__PAGE EXCERPT__.
The failure to appoint
The opportunity not to do something is as important as the chance to do something. This JSC has chosen to step back on making appointments to two leadership positions in the Northern Cape and the North West. In both instances the interviews of the candidates left a clear trail of clues as to why the appointment was not made.
In the case of Judge Hendricks from the North West the questions hanging over his head were around bullying of staff, and concerns around allegations of corruption in the division, to name two. In the Northern Cape division, conflict between two senior judges, vying for leadership was exposed. Unfortunately one candidate denied there was any problem. This exposed her either as lacking insight into problem, or not answering candidly in response to questions. The other judge fared no better.

__YOUR OBJECTIVE__.
Answer these questions about the text on the failure to appoint:
1. In which two places were the leadership positions the JSC chose not to fill?
2. What two concerns about Judge Hendricks does the text name?
3. What conflict was exposed in the Northern Cape division?

(Extracted data entries)

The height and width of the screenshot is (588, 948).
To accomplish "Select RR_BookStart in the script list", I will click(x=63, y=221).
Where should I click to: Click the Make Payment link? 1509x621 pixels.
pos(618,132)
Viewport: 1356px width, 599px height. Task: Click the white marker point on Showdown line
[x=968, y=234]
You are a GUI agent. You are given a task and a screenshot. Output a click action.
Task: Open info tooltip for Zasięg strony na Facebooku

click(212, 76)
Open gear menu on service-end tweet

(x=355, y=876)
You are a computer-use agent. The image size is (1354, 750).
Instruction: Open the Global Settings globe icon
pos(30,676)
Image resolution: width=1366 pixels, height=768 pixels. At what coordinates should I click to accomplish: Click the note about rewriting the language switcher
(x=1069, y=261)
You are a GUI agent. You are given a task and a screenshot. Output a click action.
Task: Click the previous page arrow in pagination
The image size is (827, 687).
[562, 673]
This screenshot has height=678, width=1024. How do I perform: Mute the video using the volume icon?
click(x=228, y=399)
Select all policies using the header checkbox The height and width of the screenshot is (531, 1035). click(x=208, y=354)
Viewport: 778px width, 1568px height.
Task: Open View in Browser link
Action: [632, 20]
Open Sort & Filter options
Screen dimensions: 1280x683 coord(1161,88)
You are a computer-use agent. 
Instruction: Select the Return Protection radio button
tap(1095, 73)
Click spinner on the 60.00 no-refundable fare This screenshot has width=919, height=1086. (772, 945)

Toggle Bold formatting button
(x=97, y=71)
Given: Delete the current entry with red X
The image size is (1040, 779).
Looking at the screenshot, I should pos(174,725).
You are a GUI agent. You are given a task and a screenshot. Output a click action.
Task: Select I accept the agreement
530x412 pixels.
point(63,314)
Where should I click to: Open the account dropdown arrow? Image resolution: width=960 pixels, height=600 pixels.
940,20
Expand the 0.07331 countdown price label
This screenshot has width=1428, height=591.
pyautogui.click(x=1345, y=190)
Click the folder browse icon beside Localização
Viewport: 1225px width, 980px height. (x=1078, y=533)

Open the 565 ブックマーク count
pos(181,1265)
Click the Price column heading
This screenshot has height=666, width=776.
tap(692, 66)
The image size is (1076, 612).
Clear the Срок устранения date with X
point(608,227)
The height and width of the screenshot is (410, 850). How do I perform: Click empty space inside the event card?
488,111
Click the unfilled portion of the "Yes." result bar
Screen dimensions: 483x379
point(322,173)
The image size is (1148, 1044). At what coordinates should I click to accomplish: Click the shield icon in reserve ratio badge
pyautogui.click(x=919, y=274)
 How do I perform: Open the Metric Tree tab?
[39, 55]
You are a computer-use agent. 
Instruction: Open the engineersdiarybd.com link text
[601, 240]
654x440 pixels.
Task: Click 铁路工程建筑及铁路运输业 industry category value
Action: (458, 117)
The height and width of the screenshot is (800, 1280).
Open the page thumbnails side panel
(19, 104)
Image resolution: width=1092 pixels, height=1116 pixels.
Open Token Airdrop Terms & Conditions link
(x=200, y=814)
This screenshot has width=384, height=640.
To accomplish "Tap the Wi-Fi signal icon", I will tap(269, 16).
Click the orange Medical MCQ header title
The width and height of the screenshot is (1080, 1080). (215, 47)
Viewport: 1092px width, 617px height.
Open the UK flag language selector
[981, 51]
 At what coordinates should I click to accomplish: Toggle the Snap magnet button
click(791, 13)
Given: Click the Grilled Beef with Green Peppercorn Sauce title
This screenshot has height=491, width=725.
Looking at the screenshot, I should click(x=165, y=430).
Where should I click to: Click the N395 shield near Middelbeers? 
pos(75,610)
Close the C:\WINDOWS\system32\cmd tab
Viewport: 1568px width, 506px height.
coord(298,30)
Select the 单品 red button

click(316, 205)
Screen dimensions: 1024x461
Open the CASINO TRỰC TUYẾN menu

__WORKED SOLUTION__.
1. The Northern Cape and the North West.
2. Bullying of staff, and allegations of corruption in the division.
3. A conflict between two senior judges vying for leadership.